Oggi Obama l’ha fatto di nuovo. Dopo anni di lotte e cambiamenti sociali, dopo mesi di battaglie politiche in ogni stato, alcune vinte e alcune perse, dopo la dichiarazione del fantastico Joe Biden, dopo l’orribile referendum di ieri in North Carolina, la Casa Bianca ha organizzato rapidamente un’intervista con la ABC e Obama è andato big sui matrimoni gay. Nonostante questa sia ancora una posizione tendenzialmente poco popolare, su un tema divisivo, nonostante manchino quattro mesi alle elezioni presidenziali e Obama non sia certo sicuro della rielezione: cose così normalmente non si fanno, a questo punto. Si fanno, forse, solo nel secondo mandato. E per questo oggi è un bel giorno anche per quelli che fanno politica.
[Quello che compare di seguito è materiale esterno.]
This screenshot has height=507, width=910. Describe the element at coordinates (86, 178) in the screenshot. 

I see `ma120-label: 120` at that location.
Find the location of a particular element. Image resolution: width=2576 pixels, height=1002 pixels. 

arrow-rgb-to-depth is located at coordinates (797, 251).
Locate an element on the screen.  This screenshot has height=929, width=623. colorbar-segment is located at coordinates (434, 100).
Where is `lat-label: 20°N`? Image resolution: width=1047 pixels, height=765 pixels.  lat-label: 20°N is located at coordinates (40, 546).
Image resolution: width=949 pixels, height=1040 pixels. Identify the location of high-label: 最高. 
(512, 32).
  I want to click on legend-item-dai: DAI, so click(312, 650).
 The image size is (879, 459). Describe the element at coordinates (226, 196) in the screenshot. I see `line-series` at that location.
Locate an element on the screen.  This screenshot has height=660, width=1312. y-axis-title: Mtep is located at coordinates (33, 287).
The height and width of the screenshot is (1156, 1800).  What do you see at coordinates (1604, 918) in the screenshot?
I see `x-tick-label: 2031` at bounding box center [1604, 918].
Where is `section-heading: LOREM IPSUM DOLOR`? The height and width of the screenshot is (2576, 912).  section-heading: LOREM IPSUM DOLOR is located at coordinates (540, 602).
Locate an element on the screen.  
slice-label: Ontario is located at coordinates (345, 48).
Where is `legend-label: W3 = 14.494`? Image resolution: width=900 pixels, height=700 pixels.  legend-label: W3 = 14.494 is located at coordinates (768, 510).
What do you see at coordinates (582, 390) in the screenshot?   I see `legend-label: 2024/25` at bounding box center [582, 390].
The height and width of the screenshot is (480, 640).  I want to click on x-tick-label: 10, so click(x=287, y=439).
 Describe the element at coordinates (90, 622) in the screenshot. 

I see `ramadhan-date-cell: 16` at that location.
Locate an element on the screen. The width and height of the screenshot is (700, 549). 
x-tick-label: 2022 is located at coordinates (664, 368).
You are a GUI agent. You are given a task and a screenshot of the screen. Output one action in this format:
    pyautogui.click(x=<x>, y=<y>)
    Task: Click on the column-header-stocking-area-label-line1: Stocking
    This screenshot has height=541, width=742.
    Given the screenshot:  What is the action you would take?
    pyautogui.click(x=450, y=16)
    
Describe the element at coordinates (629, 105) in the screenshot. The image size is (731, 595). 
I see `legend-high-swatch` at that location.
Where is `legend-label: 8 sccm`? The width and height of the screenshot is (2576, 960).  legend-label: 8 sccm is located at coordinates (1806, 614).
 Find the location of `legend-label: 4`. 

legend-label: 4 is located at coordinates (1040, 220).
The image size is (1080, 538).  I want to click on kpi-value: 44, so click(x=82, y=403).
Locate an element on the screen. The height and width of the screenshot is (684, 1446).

Volendo parlare di cose per impallinati – che non sono così importanti, oggi, ma è sempre utile capirle – naturalmente Obama non ha alcuna intenzione di suicidarsi politicamente. L’analisi migliore della situazione l’ha fatta Maggie Haberman su Politico. Il sostegno politico al matrimonio gay per Obama può essere un guaio in diversi stati, alcuni oggi in bilico tra repubblicani e democratici. Può essere un guaio ben peggiore però mostrarsi tentennante, cincischiare, essere percepito come debole e opportunista davanti a un tema importante. Il presidente deve fare il presidente, se vuole fare il presidente. La mossa rende vulnerabile Obama in tre segmenti di elettori: bianchi anziani, neri, ispanici. Nella prima categoria ci sono moltissimi di quelli che comunque non lo avrebbero votato. Nelle altre due categorie Obama va fortissimo e Romney è molto debole. Dall’altra parte, se Romney vorrà attaccare selvaggiamente Obama su questo tema, lo farà rischiando di inimicarsi due importanti segmenti di elettori che sono in maggioranza a favore del matrimonio gay: indipendenti e under 40. Elettori che Romney non può permettersi di perdere. Il tutto, poi, accade in un ciclo elettorale nel quale l’economia è praticamente l’unico tema che conta, anche a fronte della notizia di oggi. Game on.